The task
Output must match the records, character for character.

Data extract
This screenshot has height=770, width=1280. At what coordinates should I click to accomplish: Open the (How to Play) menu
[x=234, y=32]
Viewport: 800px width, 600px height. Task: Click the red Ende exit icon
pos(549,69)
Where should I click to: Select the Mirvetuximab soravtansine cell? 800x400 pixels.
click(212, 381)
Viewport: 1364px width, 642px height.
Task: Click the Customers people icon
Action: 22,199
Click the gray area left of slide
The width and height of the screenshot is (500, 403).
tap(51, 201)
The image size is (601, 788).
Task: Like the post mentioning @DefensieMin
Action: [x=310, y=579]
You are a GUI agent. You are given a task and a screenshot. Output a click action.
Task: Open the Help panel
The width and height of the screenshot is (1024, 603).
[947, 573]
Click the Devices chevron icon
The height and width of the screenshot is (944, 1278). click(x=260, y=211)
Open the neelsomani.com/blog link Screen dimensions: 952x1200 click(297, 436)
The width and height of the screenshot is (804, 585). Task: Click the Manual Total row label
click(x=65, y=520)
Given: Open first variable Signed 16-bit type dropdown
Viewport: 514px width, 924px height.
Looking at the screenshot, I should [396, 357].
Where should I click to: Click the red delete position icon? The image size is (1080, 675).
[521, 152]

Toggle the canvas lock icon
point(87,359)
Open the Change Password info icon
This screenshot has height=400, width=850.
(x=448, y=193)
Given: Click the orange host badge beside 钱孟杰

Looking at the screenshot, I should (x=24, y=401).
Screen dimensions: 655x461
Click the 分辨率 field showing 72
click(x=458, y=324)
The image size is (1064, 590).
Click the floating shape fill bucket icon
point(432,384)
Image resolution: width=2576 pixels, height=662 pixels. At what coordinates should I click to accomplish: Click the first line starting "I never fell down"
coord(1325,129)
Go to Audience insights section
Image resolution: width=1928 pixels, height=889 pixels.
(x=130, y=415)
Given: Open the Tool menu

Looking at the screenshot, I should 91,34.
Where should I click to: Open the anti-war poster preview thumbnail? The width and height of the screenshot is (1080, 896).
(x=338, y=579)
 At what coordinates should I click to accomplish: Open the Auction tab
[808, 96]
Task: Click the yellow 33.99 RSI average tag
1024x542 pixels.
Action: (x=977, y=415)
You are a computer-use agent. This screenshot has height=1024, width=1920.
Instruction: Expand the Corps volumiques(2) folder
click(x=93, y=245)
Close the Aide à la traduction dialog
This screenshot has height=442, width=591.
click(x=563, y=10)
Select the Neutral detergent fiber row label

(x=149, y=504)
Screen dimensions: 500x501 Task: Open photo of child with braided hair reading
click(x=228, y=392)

Exercise result
This screenshot has height=770, width=1280. At what coordinates should I click to accomplish: Open the (How to Play) menu
[x=234, y=32]
Viewport: 800px width, 600px height. Task: Click the red Ende exit icon
pos(549,69)
Where should I click to: Select the Mirvetuximab soravtansine cell? 800x400 pixels.
click(212, 381)
Viewport: 1364px width, 642px height.
Task: Click the Customers people icon
Action: 22,199
Click the gray area left of slide
The width and height of the screenshot is (500, 403).
tap(51, 201)
The image size is (601, 788).
Task: Like the post mentioning @DefensieMin
Action: [x=310, y=579]
You are a GUI agent. You are given a task and a screenshot. Output a click action.
Task: Open the Help panel
The width and height of the screenshot is (1024, 603).
[947, 573]
Click the Devices chevron icon
The height and width of the screenshot is (944, 1278). click(x=260, y=211)
Open the neelsomani.com/blog link Screen dimensions: 952x1200 click(297, 436)
The width and height of the screenshot is (804, 585). Task: Click the Manual Total row label
click(x=65, y=520)
Given: Open first variable Signed 16-bit type dropdown
Viewport: 514px width, 924px height.
Looking at the screenshot, I should [396, 357].
Where should I click to: Click the red delete position icon? The image size is (1080, 675).
[521, 152]

Toggle the canvas lock icon
point(87,359)
Open the Change Password info icon
This screenshot has height=400, width=850.
(x=448, y=193)
Given: Click the orange host badge beside 钱孟杰

Looking at the screenshot, I should (x=24, y=401).
Screen dimensions: 655x461
Click the 分辨率 field showing 72
click(x=458, y=324)
The image size is (1064, 590).
Click the floating shape fill bucket icon
point(432,384)
Image resolution: width=2576 pixels, height=662 pixels. At what coordinates should I click to accomplish: Click the first line starting "I never fell down"
coord(1325,129)
Go to Audience insights section
Image resolution: width=1928 pixels, height=889 pixels.
(x=130, y=415)
Given: Open the Tool menu

Looking at the screenshot, I should 91,34.
Where should I click to: Open the anti-war poster preview thumbnail? The width and height of the screenshot is (1080, 896).
(x=338, y=579)
 At what coordinates should I click to accomplish: Open the Auction tab
[808, 96]
Task: Click the yellow 33.99 RSI average tag
1024x542 pixels.
Action: (x=977, y=415)
You are a computer-use agent. This screenshot has height=1024, width=1920.
Instruction: Expand the Corps volumiques(2) folder
click(x=93, y=245)
Close the Aide à la traduction dialog
This screenshot has height=442, width=591.
click(x=563, y=10)
Select the Neutral detergent fiber row label

(x=149, y=504)
Screen dimensions: 500x501 Task: Open photo of child with braided hair reading
click(x=228, y=392)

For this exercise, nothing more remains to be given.